JADIS: A Superb New Bistro, B+

  As anyone who lives in or regularly visits Paris now knows, the best food in the city is most often now found in outlying neighborhoods that are long Metro ride away. Happily, the Paris Metro system is fast, inexpensive and safe, which means that there’s absolutely no reason whatsoever to miss Jadis, which is one of the best new bistros to have opened in a very longtime.

  Occupying an attractively renovated corner-cafe space in a quiet residential neighborhoood near the Porte de Versailles convention center--this explains the odd crowd of food-loving local hipsters mixing it up with the execs in suits, this burgundy-and-gunmetal gray spot is the new perch of young chef Guillaume Delage, a major new talent with a very impressive resume. Delage was mostly recently at Pierre Gagnaire’s Gaya fish house on the Left Bank, and has also cooked at Michel Bras and Le Pré Catalan.

   This top drawer experience also explains the incredible technical talent you’ll find in your plate here. A perfect example was the stunningly pretty and absolutely delicious artichoke, chicken and foie gras terrine with celery root puree and a slice of red berry compote that I had as a starter. As Bruno rightly observed, this dish was the type of thing one expected to find, usually badly done, at first communion lunches. Here the flavors were vivid but supremely compatible, and each ingredient had a nice texture. Cream of pumpkin soup had the delicious depth provided by excellent stock and a swirl of creme fraiche, while a friend at a neighboring table loved her feuillette of snails and wild mushrooms, which came to the table as an impressive pastry turban.

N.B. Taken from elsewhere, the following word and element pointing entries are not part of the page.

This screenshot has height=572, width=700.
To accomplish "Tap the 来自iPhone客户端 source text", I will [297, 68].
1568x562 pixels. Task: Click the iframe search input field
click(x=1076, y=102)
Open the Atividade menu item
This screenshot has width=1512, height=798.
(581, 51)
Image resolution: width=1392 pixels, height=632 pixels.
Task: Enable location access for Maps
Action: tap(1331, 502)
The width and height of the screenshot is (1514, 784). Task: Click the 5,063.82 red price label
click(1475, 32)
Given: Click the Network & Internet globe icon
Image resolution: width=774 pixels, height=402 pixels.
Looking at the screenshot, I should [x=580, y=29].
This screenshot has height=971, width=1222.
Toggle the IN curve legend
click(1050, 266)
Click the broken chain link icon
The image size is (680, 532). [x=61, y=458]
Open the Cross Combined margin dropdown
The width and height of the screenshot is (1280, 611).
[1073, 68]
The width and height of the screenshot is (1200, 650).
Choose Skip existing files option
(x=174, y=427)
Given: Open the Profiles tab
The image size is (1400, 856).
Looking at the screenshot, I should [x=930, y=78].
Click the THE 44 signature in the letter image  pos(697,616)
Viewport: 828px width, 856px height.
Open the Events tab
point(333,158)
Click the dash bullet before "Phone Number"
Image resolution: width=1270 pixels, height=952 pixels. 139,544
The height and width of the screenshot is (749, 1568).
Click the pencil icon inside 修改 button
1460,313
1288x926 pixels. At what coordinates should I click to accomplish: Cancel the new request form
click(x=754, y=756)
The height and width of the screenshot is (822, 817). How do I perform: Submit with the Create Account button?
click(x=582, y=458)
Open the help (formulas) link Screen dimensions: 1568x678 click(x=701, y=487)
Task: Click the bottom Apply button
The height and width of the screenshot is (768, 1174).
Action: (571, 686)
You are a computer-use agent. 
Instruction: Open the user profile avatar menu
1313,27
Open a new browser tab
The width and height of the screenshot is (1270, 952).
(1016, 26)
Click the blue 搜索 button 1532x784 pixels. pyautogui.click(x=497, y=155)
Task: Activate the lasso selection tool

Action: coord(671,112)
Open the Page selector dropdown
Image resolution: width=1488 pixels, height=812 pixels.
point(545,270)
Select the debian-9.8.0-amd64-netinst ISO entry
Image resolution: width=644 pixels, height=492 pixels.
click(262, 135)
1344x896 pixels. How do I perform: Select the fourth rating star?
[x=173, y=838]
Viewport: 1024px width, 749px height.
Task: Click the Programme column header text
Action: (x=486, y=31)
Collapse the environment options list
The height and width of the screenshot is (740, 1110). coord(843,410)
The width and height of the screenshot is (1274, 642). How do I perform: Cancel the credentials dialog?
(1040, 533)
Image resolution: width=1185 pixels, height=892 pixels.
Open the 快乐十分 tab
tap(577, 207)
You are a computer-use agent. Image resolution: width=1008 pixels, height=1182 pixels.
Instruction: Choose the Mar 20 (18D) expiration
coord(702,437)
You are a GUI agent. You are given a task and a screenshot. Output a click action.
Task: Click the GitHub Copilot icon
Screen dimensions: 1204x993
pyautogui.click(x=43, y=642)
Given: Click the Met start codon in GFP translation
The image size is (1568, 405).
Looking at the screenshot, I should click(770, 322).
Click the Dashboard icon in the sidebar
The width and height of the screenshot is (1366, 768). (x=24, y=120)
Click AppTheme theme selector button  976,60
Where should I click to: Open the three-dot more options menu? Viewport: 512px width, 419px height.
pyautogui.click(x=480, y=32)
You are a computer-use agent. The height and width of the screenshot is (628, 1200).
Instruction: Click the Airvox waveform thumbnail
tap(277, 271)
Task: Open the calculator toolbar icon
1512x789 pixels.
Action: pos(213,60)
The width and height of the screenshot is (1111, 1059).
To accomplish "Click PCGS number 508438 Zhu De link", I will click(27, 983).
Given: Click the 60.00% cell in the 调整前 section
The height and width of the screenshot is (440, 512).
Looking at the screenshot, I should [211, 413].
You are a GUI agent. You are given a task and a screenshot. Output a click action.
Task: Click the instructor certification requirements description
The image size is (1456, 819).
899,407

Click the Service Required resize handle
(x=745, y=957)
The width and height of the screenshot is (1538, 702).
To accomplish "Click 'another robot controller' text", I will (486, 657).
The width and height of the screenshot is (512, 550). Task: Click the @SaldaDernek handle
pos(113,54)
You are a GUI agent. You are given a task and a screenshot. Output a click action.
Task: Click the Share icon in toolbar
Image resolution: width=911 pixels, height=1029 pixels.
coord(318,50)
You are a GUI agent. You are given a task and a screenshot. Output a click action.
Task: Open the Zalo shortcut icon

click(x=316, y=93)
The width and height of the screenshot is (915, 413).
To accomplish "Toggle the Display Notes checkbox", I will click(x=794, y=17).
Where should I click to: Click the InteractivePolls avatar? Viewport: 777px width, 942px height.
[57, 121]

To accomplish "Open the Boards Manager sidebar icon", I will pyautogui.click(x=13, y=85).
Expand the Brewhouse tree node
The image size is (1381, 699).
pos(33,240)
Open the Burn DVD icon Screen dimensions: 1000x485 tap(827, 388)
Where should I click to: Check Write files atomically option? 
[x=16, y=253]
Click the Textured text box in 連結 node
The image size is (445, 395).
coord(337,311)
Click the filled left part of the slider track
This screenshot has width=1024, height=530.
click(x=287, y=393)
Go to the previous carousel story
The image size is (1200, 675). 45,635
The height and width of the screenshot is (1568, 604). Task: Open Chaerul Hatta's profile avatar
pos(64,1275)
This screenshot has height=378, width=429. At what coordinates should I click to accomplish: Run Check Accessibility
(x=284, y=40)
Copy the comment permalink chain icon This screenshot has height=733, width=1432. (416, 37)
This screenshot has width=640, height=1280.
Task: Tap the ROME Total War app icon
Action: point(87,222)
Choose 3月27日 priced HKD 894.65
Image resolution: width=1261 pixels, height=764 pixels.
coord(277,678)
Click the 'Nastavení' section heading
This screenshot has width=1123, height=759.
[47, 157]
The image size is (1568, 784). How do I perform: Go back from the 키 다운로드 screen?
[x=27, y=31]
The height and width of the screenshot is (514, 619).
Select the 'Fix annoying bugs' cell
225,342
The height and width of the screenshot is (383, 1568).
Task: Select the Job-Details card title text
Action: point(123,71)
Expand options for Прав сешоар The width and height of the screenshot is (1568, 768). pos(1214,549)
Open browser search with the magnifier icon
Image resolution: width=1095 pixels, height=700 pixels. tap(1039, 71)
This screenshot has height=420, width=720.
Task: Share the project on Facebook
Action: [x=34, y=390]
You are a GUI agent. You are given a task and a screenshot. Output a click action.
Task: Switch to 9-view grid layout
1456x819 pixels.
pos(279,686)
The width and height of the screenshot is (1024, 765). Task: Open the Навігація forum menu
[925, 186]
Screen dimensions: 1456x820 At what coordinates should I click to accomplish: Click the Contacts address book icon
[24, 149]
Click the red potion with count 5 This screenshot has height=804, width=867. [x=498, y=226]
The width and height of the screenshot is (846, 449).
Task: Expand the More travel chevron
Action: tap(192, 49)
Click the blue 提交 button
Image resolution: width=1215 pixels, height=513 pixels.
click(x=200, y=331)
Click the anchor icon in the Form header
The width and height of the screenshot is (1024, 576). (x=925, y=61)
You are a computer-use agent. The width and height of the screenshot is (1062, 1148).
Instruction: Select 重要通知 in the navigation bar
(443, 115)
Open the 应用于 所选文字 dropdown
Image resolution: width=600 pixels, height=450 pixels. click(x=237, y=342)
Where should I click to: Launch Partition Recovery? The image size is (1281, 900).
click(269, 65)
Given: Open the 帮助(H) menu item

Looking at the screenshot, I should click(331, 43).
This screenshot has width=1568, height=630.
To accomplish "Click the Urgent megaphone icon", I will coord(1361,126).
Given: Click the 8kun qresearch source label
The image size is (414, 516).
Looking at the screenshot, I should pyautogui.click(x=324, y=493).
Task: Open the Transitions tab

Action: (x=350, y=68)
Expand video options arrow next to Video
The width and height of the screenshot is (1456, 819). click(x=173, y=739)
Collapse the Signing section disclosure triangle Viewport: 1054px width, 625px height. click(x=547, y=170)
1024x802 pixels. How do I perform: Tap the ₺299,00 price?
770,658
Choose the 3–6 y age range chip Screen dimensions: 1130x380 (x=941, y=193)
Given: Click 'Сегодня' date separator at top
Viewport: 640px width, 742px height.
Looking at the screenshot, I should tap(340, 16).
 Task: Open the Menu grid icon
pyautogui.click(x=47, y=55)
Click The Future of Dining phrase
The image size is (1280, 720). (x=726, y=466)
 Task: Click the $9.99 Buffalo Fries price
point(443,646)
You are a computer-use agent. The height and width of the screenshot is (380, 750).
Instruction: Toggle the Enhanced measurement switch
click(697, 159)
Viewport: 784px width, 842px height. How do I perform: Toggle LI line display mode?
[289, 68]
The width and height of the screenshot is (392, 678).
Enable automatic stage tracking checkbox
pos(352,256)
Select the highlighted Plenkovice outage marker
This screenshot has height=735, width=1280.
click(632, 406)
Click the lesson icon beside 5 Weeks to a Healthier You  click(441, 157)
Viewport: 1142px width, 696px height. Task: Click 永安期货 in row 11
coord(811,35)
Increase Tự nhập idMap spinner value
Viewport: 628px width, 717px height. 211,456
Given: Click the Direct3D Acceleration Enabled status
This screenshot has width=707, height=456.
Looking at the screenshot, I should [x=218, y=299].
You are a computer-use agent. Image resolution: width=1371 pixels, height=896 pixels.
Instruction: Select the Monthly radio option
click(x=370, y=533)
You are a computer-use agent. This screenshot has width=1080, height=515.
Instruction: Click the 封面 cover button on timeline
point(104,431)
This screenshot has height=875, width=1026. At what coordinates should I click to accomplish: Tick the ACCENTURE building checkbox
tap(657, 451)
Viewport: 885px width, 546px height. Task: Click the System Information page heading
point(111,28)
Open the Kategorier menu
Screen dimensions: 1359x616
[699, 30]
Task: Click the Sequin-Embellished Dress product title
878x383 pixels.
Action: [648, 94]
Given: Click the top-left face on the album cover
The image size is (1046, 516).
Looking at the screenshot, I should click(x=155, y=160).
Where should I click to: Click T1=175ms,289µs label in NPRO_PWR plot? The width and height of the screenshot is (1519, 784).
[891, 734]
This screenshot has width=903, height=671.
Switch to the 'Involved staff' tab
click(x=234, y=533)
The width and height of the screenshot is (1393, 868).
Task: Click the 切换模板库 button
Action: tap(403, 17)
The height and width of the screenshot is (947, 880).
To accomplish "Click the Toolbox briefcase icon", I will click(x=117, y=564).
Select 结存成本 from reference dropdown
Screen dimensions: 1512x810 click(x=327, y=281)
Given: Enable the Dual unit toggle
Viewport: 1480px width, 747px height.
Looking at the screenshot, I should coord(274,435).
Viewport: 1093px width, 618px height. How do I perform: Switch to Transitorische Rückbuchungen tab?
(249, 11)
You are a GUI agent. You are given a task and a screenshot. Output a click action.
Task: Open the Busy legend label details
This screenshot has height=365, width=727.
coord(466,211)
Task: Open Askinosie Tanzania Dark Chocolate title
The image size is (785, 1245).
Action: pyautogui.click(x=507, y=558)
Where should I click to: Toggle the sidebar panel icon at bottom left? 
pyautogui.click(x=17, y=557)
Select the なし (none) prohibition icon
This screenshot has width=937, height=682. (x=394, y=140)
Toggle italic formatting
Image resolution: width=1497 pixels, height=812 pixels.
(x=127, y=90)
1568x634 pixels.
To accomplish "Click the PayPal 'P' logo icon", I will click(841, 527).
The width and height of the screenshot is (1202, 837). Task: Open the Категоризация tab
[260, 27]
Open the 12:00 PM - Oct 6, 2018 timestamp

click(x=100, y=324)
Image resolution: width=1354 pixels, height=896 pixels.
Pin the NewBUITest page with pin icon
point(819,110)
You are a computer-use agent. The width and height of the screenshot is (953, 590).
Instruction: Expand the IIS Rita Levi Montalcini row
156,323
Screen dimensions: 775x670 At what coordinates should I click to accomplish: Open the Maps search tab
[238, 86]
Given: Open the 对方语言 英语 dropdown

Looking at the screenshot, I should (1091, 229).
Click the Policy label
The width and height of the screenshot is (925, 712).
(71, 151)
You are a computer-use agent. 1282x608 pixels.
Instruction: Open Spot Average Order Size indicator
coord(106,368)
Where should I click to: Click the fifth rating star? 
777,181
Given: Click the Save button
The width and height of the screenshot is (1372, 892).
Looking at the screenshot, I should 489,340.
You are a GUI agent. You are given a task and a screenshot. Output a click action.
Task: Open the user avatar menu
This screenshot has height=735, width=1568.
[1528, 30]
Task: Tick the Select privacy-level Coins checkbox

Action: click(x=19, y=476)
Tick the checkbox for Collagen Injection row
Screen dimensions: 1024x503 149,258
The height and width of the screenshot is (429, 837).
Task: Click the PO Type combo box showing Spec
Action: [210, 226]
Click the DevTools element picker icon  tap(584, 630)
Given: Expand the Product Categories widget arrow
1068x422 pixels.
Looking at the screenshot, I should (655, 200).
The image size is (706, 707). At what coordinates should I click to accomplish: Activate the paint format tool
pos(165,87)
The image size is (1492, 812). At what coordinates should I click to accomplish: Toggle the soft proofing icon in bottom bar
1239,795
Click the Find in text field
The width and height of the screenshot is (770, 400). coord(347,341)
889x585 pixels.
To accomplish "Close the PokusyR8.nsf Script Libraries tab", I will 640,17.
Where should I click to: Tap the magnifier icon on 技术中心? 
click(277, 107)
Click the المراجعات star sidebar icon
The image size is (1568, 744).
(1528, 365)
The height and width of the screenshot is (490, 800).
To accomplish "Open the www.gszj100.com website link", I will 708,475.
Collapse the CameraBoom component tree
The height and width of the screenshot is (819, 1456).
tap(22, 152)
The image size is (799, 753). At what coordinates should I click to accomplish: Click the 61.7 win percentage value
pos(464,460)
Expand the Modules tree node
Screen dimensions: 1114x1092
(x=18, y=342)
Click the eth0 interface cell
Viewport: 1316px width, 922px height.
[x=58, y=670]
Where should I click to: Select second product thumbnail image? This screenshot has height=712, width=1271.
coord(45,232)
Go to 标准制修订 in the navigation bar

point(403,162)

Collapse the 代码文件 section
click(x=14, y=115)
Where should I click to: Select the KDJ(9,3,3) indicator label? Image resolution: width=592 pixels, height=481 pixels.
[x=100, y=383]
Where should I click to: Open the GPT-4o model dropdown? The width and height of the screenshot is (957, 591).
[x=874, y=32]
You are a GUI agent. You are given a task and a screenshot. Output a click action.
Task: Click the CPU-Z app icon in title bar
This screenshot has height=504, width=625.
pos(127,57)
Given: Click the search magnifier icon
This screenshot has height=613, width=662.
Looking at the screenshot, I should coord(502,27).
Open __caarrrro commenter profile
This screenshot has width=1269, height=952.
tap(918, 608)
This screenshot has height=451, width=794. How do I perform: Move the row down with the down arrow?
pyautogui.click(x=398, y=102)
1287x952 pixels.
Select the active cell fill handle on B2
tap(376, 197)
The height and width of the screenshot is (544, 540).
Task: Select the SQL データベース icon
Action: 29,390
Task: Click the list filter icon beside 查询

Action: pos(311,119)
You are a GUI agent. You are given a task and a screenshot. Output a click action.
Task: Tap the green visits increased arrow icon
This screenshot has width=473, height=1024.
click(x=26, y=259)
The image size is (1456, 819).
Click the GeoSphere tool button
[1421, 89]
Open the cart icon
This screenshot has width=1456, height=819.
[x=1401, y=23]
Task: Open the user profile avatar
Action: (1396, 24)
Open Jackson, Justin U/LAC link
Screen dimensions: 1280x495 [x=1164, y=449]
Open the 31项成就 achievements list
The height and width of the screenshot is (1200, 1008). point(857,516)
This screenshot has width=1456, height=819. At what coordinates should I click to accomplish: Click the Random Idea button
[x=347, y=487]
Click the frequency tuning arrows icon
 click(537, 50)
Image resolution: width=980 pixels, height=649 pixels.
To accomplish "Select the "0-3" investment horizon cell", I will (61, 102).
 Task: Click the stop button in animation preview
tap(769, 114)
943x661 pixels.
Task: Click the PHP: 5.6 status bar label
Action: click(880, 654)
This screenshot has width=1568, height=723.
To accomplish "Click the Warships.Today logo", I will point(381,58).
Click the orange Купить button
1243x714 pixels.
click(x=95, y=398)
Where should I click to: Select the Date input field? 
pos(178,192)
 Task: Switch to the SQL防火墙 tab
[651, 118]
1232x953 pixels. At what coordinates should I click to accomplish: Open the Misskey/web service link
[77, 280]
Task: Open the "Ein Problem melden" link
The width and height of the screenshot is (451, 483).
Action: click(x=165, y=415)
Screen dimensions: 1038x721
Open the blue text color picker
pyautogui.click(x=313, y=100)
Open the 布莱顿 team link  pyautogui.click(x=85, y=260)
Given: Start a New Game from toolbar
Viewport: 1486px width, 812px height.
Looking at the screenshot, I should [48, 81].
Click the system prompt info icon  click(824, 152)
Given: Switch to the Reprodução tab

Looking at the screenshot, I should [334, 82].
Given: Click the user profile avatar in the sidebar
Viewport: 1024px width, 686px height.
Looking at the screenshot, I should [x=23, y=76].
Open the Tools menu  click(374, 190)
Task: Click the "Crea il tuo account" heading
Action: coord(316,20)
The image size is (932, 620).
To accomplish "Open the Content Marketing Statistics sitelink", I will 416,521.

   Intrigued by what seemed like Delage’s Gallic take on a “financiera,” or a Torinese dish of cock’s combs, duck hearts, kidneys, and other innards, I went for it. Perfectly cooked, it lacked only a light sauce to bind these different elements together. I also liked Delage’s somewhat aescetic take on blanquette de veau, which came in a small Alessi casserole with a plate of perfectly cooked carrots, potatoes, mushrooms and leeks. A perfectly poached pear and a coffee-flavored pot de creme with a homemade Breton style sable biscuit ended this feast, and this excellence of this meal, and the reasonable prices, including some nice and gently priced wines, explained why this place was packed on a rainy Monday night. I can’t wait to go back.  

208 rue de la Croix-Nivert, 15th, 01.45.57.73.20. Metro: Porte de Versaille. Closed Saturday lunch and Sunday.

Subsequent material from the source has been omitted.